Although Elizabeth is somewhat unsettled by this, she accepts Ted’s assertion that it will be a step up for him, so she doesn’t offer any opposition. Soon she meets the doctor at a summer open day at the clinic, but she is immediately on her guard: “his colour, a weak and weedy thing of insipid blue-white, suddenly flared up – like one of those geysers in a national park – and roared out towards me. Like a tidal wave of dirty milk.” During this first occasion, she also meets a character called Michael Jones, described by Ted as a colleague, but Elizabeth could see that he was “damaged … I suspected he’d suffered a loss, and very recently, too.”
She survives this first encounter, despite hearing a disembodied voice warning her to leave immediately and not come back, but five months later, she is unable to avoid being figuratively dragged by Ted to the clinic’s Christmas party.
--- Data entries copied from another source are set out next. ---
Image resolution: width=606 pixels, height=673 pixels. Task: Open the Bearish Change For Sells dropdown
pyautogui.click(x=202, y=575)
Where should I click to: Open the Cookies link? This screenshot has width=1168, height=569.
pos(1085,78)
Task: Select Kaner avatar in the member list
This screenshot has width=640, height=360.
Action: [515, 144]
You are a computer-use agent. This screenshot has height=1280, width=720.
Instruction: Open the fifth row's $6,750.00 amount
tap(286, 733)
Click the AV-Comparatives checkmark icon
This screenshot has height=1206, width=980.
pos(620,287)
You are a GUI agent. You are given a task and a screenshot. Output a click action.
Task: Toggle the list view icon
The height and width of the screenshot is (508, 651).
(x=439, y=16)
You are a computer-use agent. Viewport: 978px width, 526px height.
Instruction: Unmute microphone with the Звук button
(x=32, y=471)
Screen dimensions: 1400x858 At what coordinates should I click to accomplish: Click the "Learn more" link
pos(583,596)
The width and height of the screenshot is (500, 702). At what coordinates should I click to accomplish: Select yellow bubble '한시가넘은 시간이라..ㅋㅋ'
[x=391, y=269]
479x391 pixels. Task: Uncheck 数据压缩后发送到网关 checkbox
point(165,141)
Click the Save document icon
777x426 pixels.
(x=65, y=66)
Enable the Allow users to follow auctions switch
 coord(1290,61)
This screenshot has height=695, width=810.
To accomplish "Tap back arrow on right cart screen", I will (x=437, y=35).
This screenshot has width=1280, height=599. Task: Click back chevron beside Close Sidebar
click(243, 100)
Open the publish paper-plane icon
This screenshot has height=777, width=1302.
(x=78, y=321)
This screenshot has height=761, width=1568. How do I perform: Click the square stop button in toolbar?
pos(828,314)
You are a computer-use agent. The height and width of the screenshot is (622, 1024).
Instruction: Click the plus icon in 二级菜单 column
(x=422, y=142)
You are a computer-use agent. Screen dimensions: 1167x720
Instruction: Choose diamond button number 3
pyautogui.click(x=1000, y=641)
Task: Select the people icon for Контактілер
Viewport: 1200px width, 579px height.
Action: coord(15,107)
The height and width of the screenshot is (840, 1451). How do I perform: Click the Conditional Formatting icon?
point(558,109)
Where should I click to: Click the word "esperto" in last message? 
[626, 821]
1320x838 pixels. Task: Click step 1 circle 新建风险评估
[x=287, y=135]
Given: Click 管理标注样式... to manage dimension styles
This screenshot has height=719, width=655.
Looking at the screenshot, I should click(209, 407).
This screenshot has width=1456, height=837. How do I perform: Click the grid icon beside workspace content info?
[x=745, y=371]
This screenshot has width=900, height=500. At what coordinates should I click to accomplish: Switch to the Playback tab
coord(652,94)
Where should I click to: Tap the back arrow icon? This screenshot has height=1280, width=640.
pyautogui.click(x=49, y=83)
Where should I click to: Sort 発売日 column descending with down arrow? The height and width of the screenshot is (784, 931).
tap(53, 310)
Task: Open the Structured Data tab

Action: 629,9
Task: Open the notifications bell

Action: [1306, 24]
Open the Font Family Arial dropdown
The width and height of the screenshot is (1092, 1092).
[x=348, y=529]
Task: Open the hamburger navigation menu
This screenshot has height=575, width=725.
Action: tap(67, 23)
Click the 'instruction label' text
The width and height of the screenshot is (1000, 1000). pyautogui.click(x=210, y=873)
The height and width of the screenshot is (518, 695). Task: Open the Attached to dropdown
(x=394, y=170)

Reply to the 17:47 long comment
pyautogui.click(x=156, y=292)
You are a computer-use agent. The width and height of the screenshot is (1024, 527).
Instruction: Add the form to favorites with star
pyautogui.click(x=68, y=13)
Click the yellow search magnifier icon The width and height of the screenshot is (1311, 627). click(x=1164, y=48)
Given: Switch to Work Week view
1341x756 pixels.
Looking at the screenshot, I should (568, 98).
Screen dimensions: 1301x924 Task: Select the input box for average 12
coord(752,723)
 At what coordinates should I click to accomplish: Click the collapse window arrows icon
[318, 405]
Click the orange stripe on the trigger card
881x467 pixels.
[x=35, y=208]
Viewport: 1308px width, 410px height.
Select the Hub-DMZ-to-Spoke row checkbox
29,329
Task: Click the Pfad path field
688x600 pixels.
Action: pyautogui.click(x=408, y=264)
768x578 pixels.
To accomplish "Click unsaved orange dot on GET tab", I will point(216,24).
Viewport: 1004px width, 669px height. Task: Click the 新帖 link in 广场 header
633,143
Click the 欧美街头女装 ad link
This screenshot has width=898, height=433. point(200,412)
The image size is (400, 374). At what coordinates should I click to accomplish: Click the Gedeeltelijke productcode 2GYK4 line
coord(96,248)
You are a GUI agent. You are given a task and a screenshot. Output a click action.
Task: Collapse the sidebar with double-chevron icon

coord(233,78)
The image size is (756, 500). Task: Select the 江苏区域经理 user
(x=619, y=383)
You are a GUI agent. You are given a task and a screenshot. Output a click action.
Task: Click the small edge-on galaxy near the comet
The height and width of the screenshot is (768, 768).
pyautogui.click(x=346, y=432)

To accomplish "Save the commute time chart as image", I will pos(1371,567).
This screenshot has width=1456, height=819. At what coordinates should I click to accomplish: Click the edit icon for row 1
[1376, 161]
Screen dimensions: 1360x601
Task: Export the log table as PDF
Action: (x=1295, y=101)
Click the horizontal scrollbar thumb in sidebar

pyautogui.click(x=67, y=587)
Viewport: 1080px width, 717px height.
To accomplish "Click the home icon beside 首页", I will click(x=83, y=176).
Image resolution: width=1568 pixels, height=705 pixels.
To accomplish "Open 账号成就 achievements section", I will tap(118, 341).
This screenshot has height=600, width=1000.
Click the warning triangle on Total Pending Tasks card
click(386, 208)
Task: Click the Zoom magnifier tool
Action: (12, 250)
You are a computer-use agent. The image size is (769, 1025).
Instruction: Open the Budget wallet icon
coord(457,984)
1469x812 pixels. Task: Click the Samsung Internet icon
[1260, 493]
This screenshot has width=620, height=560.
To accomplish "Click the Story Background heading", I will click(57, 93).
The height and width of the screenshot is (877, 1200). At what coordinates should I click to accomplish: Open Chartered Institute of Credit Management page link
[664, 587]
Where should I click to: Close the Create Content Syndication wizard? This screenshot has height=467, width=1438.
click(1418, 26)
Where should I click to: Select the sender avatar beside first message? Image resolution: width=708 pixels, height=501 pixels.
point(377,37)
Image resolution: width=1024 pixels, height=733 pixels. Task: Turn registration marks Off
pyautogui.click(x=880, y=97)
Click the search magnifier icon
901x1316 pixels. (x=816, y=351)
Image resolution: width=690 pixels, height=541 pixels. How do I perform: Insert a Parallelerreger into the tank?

Despite the effect of Sorensen’s laugh being “rather like broken glass hitting a metal surface”, he behaves “impeccably”. Michael Jones is there again, this time claiming to be a patient, and he is evidently very drunk; so drunk, in fact, that with Elizabeth’s help, Ted decides to sneak him into an upstairs empty room in an area monitored by an employed nurse; this is achieved successfully. Other than that, no incidents occur to worry Elizabeth. Her domestic happiness thereafter was unfortunately short-lived, because soon an incident occurs that changes her world irrevocably. I don’t want to spoil the reader’s enjoyment by revealing any other details, other than that Michael Jones would play a large part in the rest of Elizabeth’s life as described in the book. This book is one of quite a few by this author, several of which appear to deal with the subject of time (always an incentive for me), and they are included in a series called The Chronicles of St Mary’s; some of these are short stories. This one is published in paperback by Accent Press Ltd, Cardiff, 2017, ISBN 978-1-78615-565-8, and if you like books with a supernatural element, I heartily recommend it.